(Stored dataset material)
>>>

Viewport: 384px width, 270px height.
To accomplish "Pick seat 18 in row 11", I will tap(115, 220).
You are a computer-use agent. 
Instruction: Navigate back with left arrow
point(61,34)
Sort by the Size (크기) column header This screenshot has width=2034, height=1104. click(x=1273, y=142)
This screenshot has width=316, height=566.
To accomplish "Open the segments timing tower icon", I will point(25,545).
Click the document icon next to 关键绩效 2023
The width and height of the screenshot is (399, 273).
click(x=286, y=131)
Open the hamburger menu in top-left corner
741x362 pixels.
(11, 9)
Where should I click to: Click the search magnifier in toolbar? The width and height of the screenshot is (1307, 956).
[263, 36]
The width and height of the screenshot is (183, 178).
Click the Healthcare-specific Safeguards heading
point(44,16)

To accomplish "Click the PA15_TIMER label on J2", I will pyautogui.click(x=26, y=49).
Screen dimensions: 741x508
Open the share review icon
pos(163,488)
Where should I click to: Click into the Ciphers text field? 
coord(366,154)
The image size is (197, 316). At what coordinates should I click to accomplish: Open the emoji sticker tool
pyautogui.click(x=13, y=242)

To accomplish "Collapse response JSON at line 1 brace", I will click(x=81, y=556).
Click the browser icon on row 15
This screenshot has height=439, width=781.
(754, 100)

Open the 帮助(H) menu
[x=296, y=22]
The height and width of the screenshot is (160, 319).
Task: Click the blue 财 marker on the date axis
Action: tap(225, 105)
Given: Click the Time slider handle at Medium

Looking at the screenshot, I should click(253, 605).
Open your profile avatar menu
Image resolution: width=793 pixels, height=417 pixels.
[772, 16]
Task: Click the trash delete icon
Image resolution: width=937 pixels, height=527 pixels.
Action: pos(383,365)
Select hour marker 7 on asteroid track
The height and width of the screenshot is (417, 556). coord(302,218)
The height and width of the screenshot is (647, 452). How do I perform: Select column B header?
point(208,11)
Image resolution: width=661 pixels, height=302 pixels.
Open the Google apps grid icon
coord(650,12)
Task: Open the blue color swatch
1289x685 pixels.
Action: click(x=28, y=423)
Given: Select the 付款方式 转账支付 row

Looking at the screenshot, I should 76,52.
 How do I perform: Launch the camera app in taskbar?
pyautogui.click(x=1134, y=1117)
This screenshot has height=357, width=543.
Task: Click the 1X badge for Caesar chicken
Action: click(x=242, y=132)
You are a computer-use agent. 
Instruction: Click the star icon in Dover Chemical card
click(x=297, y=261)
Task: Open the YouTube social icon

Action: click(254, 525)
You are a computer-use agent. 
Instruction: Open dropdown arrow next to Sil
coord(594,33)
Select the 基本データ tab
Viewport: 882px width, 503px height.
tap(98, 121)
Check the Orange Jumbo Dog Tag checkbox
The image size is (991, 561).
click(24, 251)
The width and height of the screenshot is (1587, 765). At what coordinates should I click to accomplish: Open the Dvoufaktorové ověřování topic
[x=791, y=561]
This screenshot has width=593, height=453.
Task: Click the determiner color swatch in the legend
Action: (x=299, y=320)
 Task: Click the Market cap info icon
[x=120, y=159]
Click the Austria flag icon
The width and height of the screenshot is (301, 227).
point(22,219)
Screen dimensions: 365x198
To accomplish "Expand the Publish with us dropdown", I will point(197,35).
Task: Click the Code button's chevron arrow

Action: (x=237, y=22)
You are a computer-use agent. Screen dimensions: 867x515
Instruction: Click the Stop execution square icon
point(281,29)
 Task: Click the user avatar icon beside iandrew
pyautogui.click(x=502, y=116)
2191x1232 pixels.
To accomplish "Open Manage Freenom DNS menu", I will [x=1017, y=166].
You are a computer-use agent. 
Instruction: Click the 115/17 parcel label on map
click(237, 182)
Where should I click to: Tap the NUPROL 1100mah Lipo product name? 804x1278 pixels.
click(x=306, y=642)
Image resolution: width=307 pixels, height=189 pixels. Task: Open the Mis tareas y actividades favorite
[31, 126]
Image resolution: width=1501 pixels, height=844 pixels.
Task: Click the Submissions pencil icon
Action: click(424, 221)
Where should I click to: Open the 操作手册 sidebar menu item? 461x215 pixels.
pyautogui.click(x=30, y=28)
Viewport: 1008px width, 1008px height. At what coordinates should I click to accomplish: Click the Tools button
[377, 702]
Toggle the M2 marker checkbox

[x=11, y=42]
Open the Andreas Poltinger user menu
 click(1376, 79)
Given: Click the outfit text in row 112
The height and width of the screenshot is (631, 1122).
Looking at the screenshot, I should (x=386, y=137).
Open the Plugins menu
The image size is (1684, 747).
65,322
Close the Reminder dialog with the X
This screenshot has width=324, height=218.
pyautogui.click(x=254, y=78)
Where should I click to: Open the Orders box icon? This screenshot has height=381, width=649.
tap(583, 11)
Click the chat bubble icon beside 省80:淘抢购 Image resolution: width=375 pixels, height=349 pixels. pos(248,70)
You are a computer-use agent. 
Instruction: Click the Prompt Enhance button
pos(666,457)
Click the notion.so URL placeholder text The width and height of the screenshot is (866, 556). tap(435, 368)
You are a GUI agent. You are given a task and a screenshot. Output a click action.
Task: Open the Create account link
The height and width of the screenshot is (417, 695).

<<<

## OBJECTIVE
Output every line of the material above verbatim, from start to finish.

## EXERCISE OUTPUT
Viewport: 384px width, 270px height.
To accomplish "Pick seat 18 in row 11", I will tap(115, 220).
You are a computer-use agent. 
Instruction: Navigate back with left arrow
point(61,34)
Sort by the Size (크기) column header This screenshot has width=2034, height=1104. click(x=1273, y=142)
This screenshot has width=316, height=566.
To accomplish "Open the segments timing tower icon", I will point(25,545).
Click the document icon next to 关键绩效 2023
The width and height of the screenshot is (399, 273).
click(x=286, y=131)
Open the hamburger menu in top-left corner
741x362 pixels.
(11, 9)
Where should I click to: Click the search magnifier in toolbar? The width and height of the screenshot is (1307, 956).
[263, 36]
The width and height of the screenshot is (183, 178).
Click the Healthcare-specific Safeguards heading
point(44,16)

To accomplish "Click the PA15_TIMER label on J2", I will pyautogui.click(x=26, y=49).
Screen dimensions: 741x508
Open the share review icon
pos(163,488)
Where should I click to: Click into the Ciphers text field? 
coord(366,154)
The image size is (197, 316). At what coordinates should I click to accomplish: Open the emoji sticker tool
pyautogui.click(x=13, y=242)

To accomplish "Collapse response JSON at line 1 brace", I will click(x=81, y=556).
Click the browser icon on row 15
This screenshot has height=439, width=781.
(754, 100)

Open the 帮助(H) menu
[x=296, y=22]
The height and width of the screenshot is (160, 319).
Task: Click the blue 财 marker on the date axis
Action: tap(225, 105)
Given: Click the Time slider handle at Medium

Looking at the screenshot, I should click(253, 605).
Open your profile avatar menu
Image resolution: width=793 pixels, height=417 pixels.
[772, 16]
Task: Click the trash delete icon
Image resolution: width=937 pixels, height=527 pixels.
Action: pos(383,365)
Select hour marker 7 on asteroid track
The height and width of the screenshot is (417, 556). coord(302,218)
The height and width of the screenshot is (647, 452). How do I perform: Select column B header?
point(208,11)
Image resolution: width=661 pixels, height=302 pixels.
Open the Google apps grid icon
coord(650,12)
Task: Open the blue color swatch
1289x685 pixels.
Action: click(x=28, y=423)
Given: Select the 付款方式 转账支付 row

Looking at the screenshot, I should 76,52.
 How do I perform: Launch the camera app in taskbar?
pyautogui.click(x=1134, y=1117)
This screenshot has height=357, width=543.
Task: Click the 1X badge for Caesar chicken
Action: click(x=242, y=132)
You are a computer-use agent. 
Instruction: Click the star icon in Dover Chemical card
click(x=297, y=261)
Task: Open the YouTube social icon

Action: click(254, 525)
You are a computer-use agent. 
Instruction: Open dropdown arrow next to Sil
coord(594,33)
Select the 基本データ tab
Viewport: 882px width, 503px height.
tap(98, 121)
Check the Orange Jumbo Dog Tag checkbox
The image size is (991, 561).
click(24, 251)
The width and height of the screenshot is (1587, 765). At what coordinates should I click to accomplish: Open the Dvoufaktorové ověřování topic
[x=791, y=561]
This screenshot has width=593, height=453.
Task: Click the determiner color swatch in the legend
Action: (x=299, y=320)
 Task: Click the Market cap info icon
[x=120, y=159]
Click the Austria flag icon
The width and height of the screenshot is (301, 227).
point(22,219)
Screen dimensions: 365x198
To accomplish "Expand the Publish with us dropdown", I will point(197,35).
Task: Click the Code button's chevron arrow

Action: (x=237, y=22)
You are a computer-use agent. Screen dimensions: 867x515
Instruction: Click the Stop execution square icon
point(281,29)
 Task: Click the user avatar icon beside iandrew
pyautogui.click(x=502, y=116)
2191x1232 pixels.
To accomplish "Open Manage Freenom DNS menu", I will [x=1017, y=166].
You are a computer-use agent. 
Instruction: Click the 115/17 parcel label on map
click(237, 182)
Where should I click to: Tap the NUPROL 1100mah Lipo product name? 804x1278 pixels.
click(x=306, y=642)
Image resolution: width=307 pixels, height=189 pixels. Task: Open the Mis tareas y actividades favorite
[31, 126]
Image resolution: width=1501 pixels, height=844 pixels.
Task: Click the Submissions pencil icon
Action: click(424, 221)
Where should I click to: Open the 操作手册 sidebar menu item? 461x215 pixels.
pyautogui.click(x=30, y=28)
Viewport: 1008px width, 1008px height. At what coordinates should I click to accomplish: Click the Tools button
[377, 702]
Toggle the M2 marker checkbox

[x=11, y=42]
Open the Andreas Poltinger user menu
 click(1376, 79)
Given: Click the outfit text in row 112
The height and width of the screenshot is (631, 1122).
Looking at the screenshot, I should (x=386, y=137).
Open the Plugins menu
The image size is (1684, 747).
65,322
Close the Reminder dialog with the X
This screenshot has width=324, height=218.
pyautogui.click(x=254, y=78)
Where should I click to: Open the Orders box icon? This screenshot has height=381, width=649.
tap(583, 11)
Click the chat bubble icon beside 省80:淘抢购 Image resolution: width=375 pixels, height=349 pixels. pos(248,70)
You are a computer-use agent. 
Instruction: Click the Prompt Enhance button
pos(666,457)
Click the notion.so URL placeholder text The width and height of the screenshot is (866, 556). tap(435, 368)
You are a GUI agent. You are given a task and a screenshot. Output a click action.
Task: Open the Create account link
The height and width of the screenshot is (417, 695).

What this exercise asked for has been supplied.